What you need to do: Find all lines in the records that include the word "magnifier", and copy them out.

### Material to process ###

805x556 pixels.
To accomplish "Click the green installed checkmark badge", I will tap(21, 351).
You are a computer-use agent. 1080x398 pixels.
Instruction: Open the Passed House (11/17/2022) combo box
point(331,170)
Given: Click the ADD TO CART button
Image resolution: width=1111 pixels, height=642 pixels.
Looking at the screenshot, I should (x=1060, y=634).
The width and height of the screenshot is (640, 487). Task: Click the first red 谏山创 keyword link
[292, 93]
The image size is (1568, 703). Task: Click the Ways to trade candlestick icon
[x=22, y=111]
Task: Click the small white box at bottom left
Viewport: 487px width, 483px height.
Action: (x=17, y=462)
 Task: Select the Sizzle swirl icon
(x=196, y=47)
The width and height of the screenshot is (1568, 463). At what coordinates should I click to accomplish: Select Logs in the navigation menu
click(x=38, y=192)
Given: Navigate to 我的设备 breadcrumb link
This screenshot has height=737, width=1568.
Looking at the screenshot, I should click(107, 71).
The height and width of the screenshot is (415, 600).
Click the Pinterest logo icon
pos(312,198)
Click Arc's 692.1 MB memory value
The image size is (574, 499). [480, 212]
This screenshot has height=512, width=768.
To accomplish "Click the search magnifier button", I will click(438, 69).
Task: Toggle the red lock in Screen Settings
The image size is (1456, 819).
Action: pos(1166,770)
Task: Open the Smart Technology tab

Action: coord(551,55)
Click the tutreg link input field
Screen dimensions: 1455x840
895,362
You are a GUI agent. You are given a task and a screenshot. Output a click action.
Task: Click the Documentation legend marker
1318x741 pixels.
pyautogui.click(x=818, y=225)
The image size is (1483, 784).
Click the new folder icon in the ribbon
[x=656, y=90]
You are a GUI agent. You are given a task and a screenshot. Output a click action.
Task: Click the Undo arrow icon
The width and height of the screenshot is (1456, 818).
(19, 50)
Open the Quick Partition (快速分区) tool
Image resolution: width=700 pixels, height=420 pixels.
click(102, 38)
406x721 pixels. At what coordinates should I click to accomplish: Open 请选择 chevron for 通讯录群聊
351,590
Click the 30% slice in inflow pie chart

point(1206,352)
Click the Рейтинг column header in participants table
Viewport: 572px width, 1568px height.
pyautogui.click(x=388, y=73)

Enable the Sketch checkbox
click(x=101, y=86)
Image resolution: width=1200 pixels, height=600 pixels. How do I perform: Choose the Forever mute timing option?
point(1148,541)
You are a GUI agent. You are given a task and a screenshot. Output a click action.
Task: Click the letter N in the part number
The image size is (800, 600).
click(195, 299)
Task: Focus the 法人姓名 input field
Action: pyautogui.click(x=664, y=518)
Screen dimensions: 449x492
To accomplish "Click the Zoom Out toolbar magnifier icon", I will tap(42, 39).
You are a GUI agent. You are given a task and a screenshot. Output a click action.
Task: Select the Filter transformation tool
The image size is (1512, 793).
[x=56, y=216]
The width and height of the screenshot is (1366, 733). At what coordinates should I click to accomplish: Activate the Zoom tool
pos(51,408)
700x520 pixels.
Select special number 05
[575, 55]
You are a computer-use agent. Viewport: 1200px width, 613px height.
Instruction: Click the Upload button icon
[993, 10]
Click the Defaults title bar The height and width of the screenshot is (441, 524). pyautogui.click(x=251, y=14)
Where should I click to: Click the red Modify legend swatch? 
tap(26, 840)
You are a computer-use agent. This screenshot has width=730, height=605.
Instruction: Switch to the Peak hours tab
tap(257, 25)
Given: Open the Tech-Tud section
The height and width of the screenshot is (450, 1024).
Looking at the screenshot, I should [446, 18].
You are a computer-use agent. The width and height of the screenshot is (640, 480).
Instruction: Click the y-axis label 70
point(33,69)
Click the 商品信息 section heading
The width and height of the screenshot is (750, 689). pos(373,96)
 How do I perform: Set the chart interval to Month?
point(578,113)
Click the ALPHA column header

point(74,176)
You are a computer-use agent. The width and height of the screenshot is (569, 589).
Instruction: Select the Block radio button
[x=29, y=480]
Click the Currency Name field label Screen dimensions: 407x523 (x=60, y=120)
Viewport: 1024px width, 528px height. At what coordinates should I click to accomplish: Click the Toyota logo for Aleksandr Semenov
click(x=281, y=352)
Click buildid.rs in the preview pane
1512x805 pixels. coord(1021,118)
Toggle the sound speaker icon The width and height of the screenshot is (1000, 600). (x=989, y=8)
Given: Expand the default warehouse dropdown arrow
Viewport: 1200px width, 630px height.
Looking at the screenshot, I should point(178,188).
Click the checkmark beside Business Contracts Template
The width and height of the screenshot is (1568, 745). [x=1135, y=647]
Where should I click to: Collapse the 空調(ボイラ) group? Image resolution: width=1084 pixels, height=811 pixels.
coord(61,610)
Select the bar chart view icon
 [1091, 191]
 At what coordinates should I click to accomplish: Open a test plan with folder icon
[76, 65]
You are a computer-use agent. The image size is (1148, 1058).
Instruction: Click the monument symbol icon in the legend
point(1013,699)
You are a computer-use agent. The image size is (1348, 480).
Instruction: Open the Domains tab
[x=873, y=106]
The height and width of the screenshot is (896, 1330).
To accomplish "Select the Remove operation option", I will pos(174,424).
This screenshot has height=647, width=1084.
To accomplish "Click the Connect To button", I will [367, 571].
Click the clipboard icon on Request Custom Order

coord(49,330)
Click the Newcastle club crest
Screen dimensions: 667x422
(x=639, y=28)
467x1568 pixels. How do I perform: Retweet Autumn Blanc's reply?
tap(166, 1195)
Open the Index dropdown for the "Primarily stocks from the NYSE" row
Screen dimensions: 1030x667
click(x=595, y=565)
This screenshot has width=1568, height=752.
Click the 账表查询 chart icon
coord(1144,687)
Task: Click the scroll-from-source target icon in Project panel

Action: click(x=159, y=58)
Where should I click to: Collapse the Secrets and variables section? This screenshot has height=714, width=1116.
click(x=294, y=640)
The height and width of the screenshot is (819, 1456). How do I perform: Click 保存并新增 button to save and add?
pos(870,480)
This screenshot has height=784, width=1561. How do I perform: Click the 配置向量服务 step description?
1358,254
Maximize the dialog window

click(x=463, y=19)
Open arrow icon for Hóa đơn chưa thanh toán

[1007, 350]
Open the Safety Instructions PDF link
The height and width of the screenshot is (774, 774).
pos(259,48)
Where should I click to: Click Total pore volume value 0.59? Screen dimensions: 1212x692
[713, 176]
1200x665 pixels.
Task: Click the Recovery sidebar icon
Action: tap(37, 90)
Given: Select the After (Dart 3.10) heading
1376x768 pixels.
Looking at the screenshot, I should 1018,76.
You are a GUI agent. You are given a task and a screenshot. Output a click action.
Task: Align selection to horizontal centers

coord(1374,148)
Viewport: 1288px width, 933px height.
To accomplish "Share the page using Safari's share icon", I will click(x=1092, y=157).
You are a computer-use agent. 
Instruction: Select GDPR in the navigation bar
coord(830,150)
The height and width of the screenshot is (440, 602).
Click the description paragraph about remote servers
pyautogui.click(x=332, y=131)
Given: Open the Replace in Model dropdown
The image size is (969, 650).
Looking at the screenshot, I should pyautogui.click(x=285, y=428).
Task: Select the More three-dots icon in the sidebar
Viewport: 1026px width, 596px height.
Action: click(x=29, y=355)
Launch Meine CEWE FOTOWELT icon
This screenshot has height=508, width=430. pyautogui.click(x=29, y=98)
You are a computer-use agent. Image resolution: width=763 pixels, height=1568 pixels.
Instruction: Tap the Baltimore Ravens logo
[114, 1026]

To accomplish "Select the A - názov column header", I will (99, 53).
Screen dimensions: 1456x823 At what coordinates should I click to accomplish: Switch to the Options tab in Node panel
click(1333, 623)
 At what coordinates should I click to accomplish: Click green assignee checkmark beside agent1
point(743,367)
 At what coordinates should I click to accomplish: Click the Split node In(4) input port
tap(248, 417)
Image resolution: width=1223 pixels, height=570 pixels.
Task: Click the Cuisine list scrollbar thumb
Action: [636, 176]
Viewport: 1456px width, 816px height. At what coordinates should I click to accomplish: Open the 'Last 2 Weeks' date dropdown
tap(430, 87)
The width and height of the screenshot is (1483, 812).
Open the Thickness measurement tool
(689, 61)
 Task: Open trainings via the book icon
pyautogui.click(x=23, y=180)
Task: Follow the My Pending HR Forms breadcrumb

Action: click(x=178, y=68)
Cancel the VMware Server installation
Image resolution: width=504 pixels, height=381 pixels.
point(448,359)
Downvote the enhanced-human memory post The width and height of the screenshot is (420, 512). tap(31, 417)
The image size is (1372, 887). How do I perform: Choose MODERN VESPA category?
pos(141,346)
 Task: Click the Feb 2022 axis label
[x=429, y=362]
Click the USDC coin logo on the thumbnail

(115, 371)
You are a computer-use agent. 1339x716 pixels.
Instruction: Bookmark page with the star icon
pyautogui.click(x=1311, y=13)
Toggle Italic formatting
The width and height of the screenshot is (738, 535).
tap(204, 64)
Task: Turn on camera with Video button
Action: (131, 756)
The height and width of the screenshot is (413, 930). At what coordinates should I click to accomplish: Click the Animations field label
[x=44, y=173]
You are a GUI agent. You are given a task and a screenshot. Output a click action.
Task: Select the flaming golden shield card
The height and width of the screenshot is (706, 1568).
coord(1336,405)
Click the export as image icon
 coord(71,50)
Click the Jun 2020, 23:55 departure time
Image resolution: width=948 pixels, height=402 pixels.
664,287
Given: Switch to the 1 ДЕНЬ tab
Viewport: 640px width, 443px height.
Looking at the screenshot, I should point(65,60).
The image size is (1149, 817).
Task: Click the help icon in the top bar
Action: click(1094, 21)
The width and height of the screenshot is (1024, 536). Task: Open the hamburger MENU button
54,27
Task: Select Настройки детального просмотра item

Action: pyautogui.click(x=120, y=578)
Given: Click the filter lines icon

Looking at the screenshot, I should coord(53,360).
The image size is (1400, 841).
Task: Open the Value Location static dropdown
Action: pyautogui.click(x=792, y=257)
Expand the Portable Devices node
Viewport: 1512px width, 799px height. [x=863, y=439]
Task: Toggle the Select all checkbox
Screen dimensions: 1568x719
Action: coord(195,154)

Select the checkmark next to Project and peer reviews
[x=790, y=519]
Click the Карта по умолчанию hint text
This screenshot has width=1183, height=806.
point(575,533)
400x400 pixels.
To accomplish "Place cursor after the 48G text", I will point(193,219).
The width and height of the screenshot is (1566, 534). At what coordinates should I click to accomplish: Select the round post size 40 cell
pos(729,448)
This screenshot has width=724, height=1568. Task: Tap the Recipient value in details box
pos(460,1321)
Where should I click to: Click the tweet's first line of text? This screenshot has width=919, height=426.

###

Answer space:
To accomplish "Click the search magnifier button", I will click(438, 69).
To accomplish "Click the Zoom Out toolbar magnifier icon", I will tap(42, 39).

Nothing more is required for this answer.